SURABAYA lintasjatimnews – Pertemuan pembahasan pembentukan dan pembinaan dari 5 kelurahan Simokerto, Tambak Rejo, Sidodadi, Kapasan,Simolawang Rukun Tetangga(RT), Rukun Warga (RW) dan Lembaga pemberdayaan Masyarakat kelurahan (LPMK), mengenai peraturan yang telah ditetapkan Perwali oleh Walikota Surabaya Eri Cahyadi.

Panitia (LPMK) menegaskan Sosialisasi peraturan yang diberikan oleh walikota Surabaya Eri Cahyadi dalam aturan nomor 112 tahun 2022 diselenggaran didalam Acara pertemuan di Kaza Mall lantai 2 jl.Kapas Krampung no 45 Tambak Rejo sekira 19.00, yang dihadiri dari RT kurang lebih 303 Orang, RW dihadiri 48 Orang dan dari LPMK 5 orang, ditambah lurah 5 orang, kemudian dari petugas administrasi dan materi 25 orang (9/11/22).

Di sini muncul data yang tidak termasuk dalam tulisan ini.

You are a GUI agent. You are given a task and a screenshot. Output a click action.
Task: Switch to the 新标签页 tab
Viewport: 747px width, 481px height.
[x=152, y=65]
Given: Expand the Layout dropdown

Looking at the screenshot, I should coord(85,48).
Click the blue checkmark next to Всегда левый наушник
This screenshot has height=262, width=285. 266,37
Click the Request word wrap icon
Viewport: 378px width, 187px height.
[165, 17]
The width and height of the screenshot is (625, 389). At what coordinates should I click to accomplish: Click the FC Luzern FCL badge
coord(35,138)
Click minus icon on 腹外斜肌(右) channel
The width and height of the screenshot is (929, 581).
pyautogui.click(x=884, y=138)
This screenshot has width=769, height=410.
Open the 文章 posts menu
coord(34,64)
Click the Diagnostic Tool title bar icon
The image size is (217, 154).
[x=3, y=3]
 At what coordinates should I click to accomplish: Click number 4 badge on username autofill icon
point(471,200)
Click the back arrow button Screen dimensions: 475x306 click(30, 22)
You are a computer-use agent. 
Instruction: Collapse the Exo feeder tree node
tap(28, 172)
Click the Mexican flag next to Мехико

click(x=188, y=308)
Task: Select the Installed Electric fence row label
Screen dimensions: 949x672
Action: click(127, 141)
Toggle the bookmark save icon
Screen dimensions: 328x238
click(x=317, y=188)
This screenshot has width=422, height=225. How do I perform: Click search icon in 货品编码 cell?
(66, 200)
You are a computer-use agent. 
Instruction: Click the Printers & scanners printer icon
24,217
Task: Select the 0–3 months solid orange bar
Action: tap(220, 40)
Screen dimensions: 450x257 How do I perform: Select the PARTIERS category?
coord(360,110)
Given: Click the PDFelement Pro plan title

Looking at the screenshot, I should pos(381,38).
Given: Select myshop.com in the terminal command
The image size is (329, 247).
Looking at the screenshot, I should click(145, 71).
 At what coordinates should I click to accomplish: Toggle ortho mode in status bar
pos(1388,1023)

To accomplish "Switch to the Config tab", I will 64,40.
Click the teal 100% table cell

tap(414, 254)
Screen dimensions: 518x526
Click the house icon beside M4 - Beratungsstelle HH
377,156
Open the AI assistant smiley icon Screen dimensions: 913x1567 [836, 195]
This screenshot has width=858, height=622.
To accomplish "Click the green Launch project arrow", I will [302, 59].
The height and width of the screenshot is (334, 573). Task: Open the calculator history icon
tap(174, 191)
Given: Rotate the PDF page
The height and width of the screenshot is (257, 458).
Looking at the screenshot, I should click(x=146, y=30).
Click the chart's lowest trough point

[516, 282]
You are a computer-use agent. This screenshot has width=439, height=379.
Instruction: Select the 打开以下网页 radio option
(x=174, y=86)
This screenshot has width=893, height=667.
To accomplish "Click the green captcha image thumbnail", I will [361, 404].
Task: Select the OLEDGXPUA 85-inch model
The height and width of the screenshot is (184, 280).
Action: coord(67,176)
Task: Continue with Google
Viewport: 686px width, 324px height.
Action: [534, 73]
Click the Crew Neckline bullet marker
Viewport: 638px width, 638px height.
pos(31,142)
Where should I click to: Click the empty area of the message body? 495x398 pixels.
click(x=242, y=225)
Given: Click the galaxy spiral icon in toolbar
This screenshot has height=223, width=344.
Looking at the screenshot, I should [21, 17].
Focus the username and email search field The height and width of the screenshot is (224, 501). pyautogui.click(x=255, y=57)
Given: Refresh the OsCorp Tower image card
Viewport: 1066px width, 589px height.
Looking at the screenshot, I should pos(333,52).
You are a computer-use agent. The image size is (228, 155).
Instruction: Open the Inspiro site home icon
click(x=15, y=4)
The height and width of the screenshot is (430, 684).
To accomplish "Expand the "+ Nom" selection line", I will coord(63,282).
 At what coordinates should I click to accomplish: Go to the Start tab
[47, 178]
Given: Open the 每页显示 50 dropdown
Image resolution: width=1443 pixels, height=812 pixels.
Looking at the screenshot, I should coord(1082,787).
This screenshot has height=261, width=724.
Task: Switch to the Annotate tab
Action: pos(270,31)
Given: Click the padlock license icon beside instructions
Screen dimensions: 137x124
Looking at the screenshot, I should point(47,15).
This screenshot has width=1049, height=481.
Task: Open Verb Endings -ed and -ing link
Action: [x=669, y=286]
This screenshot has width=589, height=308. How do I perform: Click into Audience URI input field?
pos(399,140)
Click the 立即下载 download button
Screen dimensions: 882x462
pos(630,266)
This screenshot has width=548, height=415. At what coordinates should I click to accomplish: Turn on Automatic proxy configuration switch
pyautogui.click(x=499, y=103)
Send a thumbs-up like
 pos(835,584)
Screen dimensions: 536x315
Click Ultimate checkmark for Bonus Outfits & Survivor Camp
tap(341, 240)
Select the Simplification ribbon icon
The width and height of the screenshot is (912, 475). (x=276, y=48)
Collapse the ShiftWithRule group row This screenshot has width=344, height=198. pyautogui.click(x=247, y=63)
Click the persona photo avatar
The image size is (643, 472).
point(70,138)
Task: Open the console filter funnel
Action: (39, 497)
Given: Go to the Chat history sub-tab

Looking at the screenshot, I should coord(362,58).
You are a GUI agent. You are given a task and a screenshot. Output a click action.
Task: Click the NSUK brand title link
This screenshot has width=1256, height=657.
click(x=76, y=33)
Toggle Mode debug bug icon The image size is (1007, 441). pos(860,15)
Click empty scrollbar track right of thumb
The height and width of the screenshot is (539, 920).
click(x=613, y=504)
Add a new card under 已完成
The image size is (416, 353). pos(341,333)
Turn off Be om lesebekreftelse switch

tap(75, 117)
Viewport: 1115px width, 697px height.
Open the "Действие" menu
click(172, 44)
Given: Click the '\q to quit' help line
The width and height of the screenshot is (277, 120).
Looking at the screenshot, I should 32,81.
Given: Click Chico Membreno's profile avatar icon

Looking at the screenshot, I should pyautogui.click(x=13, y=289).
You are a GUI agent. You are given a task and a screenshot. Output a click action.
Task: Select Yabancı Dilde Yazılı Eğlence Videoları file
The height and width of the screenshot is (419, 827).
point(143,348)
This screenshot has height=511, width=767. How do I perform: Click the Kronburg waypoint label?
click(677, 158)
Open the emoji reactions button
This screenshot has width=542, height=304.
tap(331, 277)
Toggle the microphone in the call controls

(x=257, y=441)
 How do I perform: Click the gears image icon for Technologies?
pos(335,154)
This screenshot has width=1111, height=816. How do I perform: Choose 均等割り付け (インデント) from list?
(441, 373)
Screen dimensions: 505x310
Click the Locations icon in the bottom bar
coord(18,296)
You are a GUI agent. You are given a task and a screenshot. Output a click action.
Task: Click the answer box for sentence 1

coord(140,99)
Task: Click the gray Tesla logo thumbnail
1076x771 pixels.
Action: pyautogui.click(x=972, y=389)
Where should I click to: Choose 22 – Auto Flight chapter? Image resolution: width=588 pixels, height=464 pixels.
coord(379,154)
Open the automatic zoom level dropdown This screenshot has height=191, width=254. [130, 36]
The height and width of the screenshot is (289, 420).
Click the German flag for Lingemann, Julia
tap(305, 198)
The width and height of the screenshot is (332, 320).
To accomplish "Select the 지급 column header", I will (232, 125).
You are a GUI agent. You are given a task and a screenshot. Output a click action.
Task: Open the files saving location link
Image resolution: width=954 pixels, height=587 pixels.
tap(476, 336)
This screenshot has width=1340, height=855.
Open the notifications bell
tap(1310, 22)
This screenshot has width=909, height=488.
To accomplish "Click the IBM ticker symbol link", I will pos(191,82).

Adapun Syarat-syarat untuk menjadi Rukun Tetangga (RT), Rukun Warga(RW), Lembaga Pemberdayaan Masyarakat Kelurahan (LPMK) yang sudah di berikan oleh bapak Wali Kota Surabaya Eri Cahyadi antara lain: 1. Bertaqwa kepada tuhan, 2. Menjadi penduduk setempat sekira 12th, 3. Minimal berusia 21th atau sudah menikah, 4. Bependidikan SMA, 5. Bukan pegawai kelurahan setempat 6. Tidak merangkap di jabatan lain, 7. Sanggup Menggerakkan Swadaya Gotong-royong, 8. Sehat jasmani dan rohani.

Adapun susunan keanggotaan panitia pemilihan ketua RT antara lain: 1. Ketua RT, 2. Wakil ketua, 3. Sekretaris 4. Bendahara dan 5.Bidang kebutuhan (Bidang pembangunan,ketentraman,pemberdayaan perempuan dan perlindungan Anak,kebersihan lingkungan,kerohanian serta sosial budaya dan pemuda, adapun hasil dari musyawarah mufakat pada ayat (2) dituangkan dalam bentuk berita dan di tanda tangani oleh para kepala keluarga yang hadir.

Kemudian pada ayat (5) Camat menetapkan keputusan panitia pemilihan ketua RT dituangkan kedalam surat pernyataan bermaterai, pengurus RT dapat menjabat paling banyak 2x masa jabatan secara berturut-turut ataupun 2x masa jabatan.

Apabila dalam proses pengurusan RT terjadi persyaratan yang kurang memenuhi maka Camat berhak untuk mendispensasi sebagaimana yang dimaksud ayat (4) diajukan oleh panitia pemilihan dan disertai dengan alasan dan pertimbangan tertulis kepada camat melalui Lurah.

Camat dapat menyetujui atau menolak permohonan dispensasi yang tertulis pada ayat (5) paling lama 3 hari sejak diterimanya permohonan kemudian persetujuan atau penolakan pada ayat (6) dituangkan dalam putusan camat.

Adapun tugas dan wewenang panitia pemilihan ketua RT antara lain: 1. mencari dan mengumpulkan nama calon ketua RT setempat, 2. memeeiksa dan meneliti nama-nama dari persyaratan calon ketua RT, 3. mengumumkan nama calon ketua RT, 4. menyelenggarakan secara musyawarah mufakat, 5. mengumpulkan surat-surat suara, 6. mengawasi dan menjamin pelaksanaan, 7.melaporkan hasil Acara kepada Camat melalui Lurah.